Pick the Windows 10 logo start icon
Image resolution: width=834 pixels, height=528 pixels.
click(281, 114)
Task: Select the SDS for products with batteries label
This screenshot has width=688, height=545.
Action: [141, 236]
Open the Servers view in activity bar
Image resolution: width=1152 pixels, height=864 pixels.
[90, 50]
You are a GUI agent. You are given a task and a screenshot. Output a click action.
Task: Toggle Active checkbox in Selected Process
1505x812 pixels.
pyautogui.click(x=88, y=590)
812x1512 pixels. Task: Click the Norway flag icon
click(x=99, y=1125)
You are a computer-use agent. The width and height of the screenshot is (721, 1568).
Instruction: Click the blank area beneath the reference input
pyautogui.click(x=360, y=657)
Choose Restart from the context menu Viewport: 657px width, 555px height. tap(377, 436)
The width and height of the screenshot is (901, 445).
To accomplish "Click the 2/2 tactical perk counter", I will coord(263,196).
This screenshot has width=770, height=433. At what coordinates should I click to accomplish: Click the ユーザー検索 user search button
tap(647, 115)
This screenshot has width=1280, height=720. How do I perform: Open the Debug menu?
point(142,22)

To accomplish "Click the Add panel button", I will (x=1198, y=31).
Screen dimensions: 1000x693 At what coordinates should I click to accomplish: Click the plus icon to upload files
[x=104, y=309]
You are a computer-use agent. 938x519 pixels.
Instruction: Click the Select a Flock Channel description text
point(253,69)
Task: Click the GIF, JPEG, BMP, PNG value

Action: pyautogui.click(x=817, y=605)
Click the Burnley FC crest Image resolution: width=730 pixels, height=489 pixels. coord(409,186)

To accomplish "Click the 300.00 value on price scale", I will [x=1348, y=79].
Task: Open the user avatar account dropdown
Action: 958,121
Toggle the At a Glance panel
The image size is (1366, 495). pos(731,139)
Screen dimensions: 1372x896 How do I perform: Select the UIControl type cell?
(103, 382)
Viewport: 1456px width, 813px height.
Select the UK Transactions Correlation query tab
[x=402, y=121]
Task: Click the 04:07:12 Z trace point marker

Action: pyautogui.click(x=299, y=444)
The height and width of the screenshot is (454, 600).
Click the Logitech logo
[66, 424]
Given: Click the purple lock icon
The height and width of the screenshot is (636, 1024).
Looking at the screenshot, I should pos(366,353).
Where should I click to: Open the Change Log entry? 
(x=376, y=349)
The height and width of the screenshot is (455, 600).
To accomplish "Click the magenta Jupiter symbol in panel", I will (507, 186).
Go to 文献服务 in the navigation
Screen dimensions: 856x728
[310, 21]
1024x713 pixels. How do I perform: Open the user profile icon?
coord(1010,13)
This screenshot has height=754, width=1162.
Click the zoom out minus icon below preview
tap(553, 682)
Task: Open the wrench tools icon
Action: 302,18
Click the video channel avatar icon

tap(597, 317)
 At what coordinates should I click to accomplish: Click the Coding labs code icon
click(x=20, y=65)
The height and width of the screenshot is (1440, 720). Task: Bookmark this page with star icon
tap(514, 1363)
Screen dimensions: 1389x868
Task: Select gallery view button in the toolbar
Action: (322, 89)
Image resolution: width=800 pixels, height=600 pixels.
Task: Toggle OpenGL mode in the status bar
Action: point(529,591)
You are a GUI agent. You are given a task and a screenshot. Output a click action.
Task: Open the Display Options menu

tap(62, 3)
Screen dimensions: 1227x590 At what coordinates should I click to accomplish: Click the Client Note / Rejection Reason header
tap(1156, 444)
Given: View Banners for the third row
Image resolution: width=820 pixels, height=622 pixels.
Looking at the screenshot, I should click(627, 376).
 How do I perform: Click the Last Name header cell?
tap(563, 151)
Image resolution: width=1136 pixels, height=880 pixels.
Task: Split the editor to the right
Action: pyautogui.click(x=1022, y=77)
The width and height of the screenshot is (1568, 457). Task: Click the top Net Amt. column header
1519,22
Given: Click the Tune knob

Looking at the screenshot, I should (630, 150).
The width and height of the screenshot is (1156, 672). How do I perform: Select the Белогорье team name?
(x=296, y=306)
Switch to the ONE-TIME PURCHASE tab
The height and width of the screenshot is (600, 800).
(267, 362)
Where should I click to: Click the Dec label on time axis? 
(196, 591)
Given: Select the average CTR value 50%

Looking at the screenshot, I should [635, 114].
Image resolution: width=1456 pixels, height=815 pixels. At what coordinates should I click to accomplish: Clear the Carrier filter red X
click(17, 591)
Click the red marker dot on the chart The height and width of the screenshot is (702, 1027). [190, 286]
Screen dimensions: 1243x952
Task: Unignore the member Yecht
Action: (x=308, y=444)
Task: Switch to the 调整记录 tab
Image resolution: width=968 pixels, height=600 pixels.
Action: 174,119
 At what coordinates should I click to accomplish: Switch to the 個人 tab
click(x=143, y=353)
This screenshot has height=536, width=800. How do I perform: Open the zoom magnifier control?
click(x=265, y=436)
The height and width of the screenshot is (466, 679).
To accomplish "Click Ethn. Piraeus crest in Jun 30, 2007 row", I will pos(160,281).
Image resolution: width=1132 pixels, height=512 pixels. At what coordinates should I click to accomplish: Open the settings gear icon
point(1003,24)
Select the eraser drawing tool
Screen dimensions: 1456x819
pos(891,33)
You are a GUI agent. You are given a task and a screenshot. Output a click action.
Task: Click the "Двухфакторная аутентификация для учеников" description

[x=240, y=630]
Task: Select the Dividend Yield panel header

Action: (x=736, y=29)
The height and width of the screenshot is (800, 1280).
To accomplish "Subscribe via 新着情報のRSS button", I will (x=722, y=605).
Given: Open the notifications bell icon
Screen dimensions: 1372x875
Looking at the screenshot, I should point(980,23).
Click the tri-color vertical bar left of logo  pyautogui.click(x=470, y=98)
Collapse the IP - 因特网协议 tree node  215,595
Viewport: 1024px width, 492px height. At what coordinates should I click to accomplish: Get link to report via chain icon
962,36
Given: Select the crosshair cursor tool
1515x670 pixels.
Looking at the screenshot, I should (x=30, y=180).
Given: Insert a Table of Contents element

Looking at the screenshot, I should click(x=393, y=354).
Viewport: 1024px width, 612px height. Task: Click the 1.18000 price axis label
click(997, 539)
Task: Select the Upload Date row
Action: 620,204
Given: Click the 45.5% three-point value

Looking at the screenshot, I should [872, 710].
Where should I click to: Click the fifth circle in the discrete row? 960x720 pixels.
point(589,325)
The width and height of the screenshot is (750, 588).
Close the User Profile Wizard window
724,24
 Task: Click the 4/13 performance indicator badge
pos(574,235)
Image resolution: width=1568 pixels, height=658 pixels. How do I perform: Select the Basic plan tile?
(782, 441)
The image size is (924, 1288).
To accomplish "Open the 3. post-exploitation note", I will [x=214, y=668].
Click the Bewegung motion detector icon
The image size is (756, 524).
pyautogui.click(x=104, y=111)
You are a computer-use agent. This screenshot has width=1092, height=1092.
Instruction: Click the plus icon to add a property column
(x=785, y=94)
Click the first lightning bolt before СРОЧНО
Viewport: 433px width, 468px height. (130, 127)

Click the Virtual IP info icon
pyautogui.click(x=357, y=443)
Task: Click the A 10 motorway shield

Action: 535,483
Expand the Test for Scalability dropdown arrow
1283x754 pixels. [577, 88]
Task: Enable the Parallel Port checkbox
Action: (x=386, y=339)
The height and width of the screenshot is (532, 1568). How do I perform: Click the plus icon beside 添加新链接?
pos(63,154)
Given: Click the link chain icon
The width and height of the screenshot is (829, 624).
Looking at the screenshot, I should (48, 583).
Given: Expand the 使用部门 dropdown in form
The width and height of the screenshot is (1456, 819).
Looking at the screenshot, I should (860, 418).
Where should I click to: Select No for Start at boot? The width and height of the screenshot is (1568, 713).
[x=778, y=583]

=-=-=-=-=

▸ Instructions to follow: Filter the records for lines holding the string "crest". Copy each one.

▸ Finished exercise:
Click the Burnley FC crest Image resolution: width=730 pixels, height=489 pixels. coord(409,186)
To accomplish "Click Ethn. Piraeus crest in Jun 30, 2007 row", I will pos(160,281).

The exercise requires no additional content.